PROBLEM DETAILS -> Type the entries again, word for word.

DATA FOR REVIEW ->

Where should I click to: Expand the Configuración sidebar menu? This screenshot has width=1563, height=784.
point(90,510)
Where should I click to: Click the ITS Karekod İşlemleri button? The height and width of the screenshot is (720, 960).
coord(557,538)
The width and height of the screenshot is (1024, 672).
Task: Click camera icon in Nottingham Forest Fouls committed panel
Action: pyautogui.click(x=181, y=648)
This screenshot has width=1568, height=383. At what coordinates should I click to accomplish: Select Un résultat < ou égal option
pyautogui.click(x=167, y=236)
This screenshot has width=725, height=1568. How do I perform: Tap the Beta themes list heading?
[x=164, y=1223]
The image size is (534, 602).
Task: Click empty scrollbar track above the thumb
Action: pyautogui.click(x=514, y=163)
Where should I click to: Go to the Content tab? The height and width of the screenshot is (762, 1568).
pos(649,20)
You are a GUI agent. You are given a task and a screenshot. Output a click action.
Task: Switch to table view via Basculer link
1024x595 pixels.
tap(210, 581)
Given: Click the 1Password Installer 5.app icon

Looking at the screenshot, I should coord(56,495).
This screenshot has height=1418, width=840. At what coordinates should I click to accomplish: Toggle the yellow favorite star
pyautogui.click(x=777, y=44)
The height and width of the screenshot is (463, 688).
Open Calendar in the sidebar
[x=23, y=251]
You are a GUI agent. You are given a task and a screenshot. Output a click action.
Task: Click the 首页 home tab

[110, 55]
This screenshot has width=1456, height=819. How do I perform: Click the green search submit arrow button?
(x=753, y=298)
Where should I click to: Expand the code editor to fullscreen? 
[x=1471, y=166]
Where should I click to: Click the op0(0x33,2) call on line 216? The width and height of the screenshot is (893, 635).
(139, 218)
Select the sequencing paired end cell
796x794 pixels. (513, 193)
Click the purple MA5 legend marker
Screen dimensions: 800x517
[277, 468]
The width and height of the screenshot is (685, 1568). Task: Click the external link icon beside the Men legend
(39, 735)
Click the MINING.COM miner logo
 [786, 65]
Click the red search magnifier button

ANSWER SECTION ->
Where should I click to: Expand the Configuración sidebar menu? This screenshot has width=1563, height=784.
point(90,510)
Where should I click to: Click the ITS Karekod İşlemleri button? The height and width of the screenshot is (720, 960).
coord(557,538)
The width and height of the screenshot is (1024, 672).
Task: Click camera icon in Nottingham Forest Fouls committed panel
Action: pyautogui.click(x=181, y=648)
This screenshot has width=1568, height=383. At what coordinates should I click to accomplish: Select Un résultat < ou égal option
pyautogui.click(x=167, y=236)
This screenshot has width=725, height=1568. How do I perform: Tap the Beta themes list heading?
[x=164, y=1223]
The image size is (534, 602).
Task: Click empty scrollbar track above the thumb
Action: pyautogui.click(x=514, y=163)
Where should I click to: Go to the Content tab? The height and width of the screenshot is (762, 1568).
pos(649,20)
You are a GUI agent. You are given a task and a screenshot. Output a click action.
Task: Switch to table view via Basculer link
1024x595 pixels.
tap(210, 581)
Given: Click the 1Password Installer 5.app icon

Looking at the screenshot, I should coord(56,495).
This screenshot has height=1418, width=840. At what coordinates should I click to accomplish: Toggle the yellow favorite star
pyautogui.click(x=777, y=44)
The height and width of the screenshot is (463, 688).
Open Calendar in the sidebar
[x=23, y=251]
You are a GUI agent. You are given a task and a screenshot. Output a click action.
Task: Click the 首页 home tab

[110, 55]
This screenshot has width=1456, height=819. How do I perform: Click the green search submit arrow button?
(x=753, y=298)
Where should I click to: Expand the code editor to fullscreen? 
[x=1471, y=166]
Where should I click to: Click the op0(0x33,2) call on line 216? The width and height of the screenshot is (893, 635).
(139, 218)
Select the sequencing paired end cell
796x794 pixels. (513, 193)
Click the purple MA5 legend marker
Screen dimensions: 800x517
[277, 468]
The width and height of the screenshot is (685, 1568). Task: Click the external link icon beside the Men legend
(39, 735)
Click the MINING.COM miner logo
 [786, 65]
Click the red search magnifier button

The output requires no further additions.